From the records below, transcribe exactly the lines that begin at the line with "The height and width of the screenshot is (412, 550)." and end at the line with "This screenshot has width=1276, height=720.", both included.

INFORMATION PROVIDED -

═══

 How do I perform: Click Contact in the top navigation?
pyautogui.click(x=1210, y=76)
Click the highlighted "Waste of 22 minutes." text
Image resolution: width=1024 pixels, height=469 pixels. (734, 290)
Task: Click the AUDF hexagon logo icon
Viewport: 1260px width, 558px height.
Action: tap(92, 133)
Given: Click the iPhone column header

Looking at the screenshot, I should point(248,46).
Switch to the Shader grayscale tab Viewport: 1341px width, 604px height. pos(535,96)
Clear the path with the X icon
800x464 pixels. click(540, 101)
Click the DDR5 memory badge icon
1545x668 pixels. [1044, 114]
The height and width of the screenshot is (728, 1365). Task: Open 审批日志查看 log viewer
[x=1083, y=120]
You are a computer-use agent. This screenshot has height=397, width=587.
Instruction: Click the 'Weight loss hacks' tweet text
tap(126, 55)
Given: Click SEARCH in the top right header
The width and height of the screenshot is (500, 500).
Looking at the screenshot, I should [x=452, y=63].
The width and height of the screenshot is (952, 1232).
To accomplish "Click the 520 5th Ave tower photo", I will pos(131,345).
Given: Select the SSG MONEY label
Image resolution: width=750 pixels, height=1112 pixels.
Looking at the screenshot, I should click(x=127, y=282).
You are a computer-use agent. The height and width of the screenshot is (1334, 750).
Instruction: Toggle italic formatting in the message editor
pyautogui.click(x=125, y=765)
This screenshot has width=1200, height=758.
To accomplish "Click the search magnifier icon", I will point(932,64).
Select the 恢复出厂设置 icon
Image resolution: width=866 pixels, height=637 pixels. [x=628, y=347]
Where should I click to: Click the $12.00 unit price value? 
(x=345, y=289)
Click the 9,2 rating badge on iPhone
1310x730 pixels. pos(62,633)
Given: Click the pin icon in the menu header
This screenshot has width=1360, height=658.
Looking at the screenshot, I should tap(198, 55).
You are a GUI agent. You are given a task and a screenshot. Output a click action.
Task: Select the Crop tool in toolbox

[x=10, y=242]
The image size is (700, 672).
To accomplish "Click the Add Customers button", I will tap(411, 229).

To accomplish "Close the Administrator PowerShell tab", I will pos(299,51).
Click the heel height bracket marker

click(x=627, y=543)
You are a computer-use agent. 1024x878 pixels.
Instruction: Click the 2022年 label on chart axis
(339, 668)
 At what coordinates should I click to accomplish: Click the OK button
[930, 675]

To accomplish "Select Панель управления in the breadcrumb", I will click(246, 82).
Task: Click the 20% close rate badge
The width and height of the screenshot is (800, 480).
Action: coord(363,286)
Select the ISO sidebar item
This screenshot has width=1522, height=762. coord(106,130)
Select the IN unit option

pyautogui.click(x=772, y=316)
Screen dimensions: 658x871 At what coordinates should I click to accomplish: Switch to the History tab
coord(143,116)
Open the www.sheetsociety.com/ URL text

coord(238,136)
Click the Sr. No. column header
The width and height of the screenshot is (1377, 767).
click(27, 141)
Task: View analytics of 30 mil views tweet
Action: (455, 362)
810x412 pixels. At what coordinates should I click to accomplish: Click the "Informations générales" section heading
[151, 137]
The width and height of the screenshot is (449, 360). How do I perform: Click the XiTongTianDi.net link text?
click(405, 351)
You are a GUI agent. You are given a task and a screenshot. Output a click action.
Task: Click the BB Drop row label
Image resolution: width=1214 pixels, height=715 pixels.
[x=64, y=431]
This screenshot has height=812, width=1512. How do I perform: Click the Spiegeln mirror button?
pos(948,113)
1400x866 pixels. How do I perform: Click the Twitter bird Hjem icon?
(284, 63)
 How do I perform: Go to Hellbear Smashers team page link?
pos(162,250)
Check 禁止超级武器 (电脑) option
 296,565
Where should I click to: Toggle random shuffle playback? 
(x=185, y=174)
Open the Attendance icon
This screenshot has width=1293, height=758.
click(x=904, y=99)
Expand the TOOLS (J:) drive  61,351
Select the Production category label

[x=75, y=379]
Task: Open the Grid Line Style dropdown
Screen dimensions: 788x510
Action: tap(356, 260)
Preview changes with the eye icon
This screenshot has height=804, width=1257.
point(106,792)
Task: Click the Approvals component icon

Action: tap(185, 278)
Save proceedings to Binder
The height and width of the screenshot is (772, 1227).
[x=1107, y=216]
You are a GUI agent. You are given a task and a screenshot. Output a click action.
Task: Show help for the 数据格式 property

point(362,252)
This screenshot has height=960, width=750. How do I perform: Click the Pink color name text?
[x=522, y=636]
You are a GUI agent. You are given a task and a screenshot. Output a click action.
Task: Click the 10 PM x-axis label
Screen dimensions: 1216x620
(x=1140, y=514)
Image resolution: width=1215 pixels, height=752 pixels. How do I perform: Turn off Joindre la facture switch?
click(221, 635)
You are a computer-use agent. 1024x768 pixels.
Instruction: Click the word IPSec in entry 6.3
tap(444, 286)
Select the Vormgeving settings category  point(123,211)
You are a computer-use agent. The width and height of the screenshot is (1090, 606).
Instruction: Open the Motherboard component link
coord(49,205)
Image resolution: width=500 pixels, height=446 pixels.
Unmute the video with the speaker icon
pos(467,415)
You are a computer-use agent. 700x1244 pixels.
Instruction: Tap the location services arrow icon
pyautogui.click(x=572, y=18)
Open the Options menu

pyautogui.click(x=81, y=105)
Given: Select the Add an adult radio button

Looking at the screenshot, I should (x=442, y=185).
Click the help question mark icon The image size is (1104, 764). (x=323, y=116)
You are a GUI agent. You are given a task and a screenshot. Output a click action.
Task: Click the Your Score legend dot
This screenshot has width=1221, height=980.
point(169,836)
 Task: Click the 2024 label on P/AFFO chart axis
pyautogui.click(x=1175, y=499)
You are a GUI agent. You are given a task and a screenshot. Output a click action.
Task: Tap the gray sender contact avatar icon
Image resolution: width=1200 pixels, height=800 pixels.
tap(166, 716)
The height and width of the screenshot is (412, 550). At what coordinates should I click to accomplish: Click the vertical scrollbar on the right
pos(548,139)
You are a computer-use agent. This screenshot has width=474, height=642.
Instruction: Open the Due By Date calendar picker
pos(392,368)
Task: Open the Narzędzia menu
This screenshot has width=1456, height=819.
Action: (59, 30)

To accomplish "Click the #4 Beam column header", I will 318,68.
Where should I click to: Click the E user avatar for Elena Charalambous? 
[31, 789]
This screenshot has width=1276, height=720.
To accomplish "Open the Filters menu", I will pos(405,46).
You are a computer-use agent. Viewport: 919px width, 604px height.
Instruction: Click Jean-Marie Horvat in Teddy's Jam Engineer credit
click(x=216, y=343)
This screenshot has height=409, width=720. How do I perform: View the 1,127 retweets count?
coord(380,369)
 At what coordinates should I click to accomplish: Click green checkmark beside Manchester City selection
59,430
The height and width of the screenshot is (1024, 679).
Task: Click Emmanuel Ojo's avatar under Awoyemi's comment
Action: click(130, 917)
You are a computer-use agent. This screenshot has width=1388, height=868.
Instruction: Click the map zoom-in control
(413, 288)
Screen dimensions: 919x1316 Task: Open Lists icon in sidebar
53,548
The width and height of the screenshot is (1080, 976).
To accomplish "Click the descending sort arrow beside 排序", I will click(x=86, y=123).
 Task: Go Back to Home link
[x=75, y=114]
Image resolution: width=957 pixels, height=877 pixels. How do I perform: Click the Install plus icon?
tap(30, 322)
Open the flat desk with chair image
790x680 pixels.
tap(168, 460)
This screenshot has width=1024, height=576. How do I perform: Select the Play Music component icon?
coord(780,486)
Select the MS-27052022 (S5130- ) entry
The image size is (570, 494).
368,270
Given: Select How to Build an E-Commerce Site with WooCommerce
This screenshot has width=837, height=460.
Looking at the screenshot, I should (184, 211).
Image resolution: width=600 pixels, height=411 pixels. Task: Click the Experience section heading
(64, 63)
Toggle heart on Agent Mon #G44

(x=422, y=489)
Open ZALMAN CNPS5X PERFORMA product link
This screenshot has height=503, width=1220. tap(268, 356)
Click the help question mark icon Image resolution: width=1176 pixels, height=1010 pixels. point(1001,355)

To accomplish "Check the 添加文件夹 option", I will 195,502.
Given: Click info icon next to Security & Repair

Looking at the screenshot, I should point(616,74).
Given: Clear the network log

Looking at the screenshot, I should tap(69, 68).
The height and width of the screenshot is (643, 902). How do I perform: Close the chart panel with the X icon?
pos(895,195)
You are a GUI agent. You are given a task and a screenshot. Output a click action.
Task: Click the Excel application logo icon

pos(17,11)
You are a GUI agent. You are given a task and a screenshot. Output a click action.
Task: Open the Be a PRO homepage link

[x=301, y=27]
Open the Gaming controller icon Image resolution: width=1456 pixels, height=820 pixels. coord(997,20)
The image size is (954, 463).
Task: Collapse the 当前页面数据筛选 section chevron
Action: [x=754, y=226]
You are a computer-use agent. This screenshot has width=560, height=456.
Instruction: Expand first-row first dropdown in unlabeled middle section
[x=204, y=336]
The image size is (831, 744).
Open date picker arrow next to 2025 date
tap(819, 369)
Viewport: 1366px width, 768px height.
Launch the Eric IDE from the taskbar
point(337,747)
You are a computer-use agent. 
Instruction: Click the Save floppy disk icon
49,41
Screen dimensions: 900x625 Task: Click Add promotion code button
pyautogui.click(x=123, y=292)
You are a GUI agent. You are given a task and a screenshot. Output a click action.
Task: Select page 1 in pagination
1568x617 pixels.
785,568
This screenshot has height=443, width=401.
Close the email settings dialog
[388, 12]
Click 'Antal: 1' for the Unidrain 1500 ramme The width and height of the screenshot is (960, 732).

═══

ANSWER SPACE -
The height and width of the screenshot is (412, 550). At what coordinates should I click to accomplish: Click the vertical scrollbar on the right
pos(548,139)
You are a computer-use agent. This screenshot has width=474, height=642.
Instruction: Open the Due By Date calendar picker
pos(392,368)
Task: Open the Narzędzia menu
This screenshot has width=1456, height=819.
Action: (59, 30)

To accomplish "Click the #4 Beam column header", I will 318,68.
Where should I click to: Click the E user avatar for Elena Charalambous? 
[31, 789]
This screenshot has width=1276, height=720.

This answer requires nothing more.